Morphing from the Page to the Stage: New Play Lab

In which playwriting instructor Elizabeth Heffron magically transforms herself from interviewer to interviewee to discuss the New Play Lab.

So, Elizabeth, how can the New Play Lab benefit an emerging playwright?

What a great question! I would say there are two big benefits. One – being the chance to work on a 20-minute segment of your play with your fellow writers, find the build to the scenes, your forward arc, extricate what is unnecessary and really hone it. At which point you are ready to – Two – take it off the page and pass it over to other living participants and midwife the journey that happens from there. Once the piece is in the hands of your actors and a director, you discover where the heartbeat of the play really is and how hard it is beating.

 

Sounds like transformation is a big theme here, can you expound?

Certainly.  Your work can be so elusive and it is always changing.  Starting at the moment of conception, the moment you have the idea and it seems perfectly formed in your head. Then you begin the process of extracting it from your brain onto the page, which is often difficult and disappointing, but you power through to a first draft on paper. Now you have something you can work with, and this is where we start in class. As you, and your fellow writers rewrite and refine your first drafts, the piece is transforming, getting clearer, closer to the center of what drove you to write it. Once the play is handed to a director and actors, the points of view of all these theatre workers then influence the play as well. The questions the playwright is asked by these artists – who are there to help you find what is under your work – can feel dizzying and there’s the fear that the piece is getting away from you. But this is when the playwright needs to let go of the rope and finally fly – when everyone is in the room and things are happening in the moment and the room is alive.

 

This is called a ‘Hybrid’ course. What do you mean by that?

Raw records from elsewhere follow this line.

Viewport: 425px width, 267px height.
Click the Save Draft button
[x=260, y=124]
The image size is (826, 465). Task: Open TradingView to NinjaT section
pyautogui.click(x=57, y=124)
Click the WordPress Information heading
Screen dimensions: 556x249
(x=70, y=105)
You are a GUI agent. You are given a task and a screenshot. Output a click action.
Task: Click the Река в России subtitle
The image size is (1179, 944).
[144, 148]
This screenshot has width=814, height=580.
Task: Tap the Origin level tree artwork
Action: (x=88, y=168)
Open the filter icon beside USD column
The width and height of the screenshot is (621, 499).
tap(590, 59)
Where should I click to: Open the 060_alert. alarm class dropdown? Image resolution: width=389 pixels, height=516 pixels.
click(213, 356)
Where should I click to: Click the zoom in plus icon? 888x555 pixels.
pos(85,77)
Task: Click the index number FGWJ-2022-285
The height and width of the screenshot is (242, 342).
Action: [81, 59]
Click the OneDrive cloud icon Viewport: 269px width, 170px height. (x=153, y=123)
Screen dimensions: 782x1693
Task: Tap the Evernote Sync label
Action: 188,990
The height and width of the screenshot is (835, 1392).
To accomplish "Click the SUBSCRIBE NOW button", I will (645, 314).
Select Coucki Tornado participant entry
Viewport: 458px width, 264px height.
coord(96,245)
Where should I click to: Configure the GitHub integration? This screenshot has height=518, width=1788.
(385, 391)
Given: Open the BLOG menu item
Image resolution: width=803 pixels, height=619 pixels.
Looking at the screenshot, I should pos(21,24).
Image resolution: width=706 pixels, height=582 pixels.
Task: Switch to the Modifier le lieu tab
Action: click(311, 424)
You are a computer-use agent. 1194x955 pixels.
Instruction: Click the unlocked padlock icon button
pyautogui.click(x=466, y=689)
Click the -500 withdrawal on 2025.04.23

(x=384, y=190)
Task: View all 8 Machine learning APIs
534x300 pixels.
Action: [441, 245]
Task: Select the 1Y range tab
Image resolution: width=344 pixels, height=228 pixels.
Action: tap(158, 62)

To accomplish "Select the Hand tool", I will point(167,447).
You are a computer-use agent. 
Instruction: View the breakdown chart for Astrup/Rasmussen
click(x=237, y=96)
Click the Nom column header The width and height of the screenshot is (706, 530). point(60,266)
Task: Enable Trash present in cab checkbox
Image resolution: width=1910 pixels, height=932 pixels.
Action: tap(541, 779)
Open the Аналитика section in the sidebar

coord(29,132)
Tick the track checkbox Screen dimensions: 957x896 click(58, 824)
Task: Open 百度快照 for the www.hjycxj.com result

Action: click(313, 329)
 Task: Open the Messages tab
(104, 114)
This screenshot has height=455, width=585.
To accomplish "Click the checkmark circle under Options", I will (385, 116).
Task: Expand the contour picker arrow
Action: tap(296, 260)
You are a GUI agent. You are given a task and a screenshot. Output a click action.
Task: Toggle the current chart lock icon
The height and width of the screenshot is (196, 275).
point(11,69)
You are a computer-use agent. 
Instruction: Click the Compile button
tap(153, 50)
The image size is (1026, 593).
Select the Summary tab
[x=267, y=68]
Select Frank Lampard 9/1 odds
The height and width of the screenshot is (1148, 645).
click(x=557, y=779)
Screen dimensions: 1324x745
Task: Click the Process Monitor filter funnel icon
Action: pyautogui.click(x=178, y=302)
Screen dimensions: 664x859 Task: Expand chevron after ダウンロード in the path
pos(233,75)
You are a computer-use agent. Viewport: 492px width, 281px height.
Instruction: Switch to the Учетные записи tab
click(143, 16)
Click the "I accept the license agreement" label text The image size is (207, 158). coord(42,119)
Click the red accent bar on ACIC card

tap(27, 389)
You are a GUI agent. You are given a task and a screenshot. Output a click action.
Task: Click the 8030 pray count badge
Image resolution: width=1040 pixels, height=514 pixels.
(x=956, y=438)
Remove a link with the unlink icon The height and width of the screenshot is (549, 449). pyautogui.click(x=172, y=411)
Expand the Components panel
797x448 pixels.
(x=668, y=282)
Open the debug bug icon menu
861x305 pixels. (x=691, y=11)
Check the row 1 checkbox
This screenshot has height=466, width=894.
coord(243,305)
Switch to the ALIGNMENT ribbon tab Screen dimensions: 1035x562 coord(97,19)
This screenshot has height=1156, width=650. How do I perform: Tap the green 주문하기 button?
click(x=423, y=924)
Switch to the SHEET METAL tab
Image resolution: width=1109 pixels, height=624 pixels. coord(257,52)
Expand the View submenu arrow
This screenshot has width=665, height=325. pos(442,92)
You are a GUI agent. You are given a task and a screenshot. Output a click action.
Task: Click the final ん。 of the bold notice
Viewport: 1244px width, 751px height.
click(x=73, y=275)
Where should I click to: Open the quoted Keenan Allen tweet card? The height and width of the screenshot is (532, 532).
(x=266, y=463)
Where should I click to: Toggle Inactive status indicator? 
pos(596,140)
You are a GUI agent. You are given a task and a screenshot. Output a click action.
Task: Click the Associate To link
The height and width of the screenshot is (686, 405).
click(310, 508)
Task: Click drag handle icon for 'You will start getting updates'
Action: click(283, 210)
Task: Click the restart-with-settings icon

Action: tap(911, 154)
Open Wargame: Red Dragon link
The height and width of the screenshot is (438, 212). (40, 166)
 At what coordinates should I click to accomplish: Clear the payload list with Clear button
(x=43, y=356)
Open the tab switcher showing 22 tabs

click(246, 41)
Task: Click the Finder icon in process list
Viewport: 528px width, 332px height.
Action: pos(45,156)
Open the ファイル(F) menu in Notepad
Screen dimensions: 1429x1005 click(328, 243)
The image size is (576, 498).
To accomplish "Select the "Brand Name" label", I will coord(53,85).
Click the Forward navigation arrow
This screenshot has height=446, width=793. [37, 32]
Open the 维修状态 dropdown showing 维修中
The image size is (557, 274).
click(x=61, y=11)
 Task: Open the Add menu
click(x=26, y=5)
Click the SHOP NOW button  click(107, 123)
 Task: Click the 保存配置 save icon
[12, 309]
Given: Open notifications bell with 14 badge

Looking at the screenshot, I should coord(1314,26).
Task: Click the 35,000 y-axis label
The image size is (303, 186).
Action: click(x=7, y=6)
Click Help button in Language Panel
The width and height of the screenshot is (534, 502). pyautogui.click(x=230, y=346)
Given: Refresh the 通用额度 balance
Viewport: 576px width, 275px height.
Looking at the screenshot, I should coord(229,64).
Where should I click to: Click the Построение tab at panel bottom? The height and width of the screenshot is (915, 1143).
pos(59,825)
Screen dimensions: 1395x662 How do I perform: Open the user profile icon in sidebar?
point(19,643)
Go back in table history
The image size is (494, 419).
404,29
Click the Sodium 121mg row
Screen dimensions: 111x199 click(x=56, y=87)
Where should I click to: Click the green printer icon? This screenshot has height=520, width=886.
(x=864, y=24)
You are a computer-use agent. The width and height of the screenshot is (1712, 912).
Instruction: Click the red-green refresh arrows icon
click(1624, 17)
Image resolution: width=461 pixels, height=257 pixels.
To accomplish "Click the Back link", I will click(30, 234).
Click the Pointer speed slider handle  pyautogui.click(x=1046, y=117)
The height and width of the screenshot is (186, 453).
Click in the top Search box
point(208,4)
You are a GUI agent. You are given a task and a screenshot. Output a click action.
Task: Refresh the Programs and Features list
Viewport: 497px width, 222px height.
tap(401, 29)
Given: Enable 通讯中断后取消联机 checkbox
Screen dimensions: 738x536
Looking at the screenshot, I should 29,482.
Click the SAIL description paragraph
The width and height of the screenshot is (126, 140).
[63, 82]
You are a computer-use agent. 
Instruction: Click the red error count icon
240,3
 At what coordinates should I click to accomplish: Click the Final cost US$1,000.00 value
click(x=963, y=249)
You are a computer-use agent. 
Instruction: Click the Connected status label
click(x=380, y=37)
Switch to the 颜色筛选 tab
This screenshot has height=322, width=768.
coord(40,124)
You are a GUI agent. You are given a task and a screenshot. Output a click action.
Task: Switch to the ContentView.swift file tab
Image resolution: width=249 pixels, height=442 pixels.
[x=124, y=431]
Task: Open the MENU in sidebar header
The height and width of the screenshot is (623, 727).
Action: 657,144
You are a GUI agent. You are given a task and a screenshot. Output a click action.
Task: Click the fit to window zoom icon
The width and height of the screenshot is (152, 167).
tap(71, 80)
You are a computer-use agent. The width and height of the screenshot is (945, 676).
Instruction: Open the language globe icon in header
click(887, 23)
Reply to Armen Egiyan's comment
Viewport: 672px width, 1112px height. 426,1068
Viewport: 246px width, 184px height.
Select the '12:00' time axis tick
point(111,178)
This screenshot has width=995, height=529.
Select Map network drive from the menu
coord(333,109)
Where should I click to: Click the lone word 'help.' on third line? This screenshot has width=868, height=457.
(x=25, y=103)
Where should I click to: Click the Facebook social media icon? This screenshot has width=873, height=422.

The point to the class is the chance to rewrite and revise a 20-minute piece of work until you feel it is ready for actors and director. Then to pass the play over to them and to participate in rehearsals in real time and three dimensions.  Given what appears to be the trajectory of Covid-omicron, we’ve decided to start the class on Zoom, for those sessions where you’ll be working with me and the other writers to revise and refine your play.  Then, towards the end, you are assigned a professional director and you gather your actors for two in-depth rehearsals and finally a public reading at Freehold.  This last half of the class will be in-person at Freehold, with precautions as they are required at that time.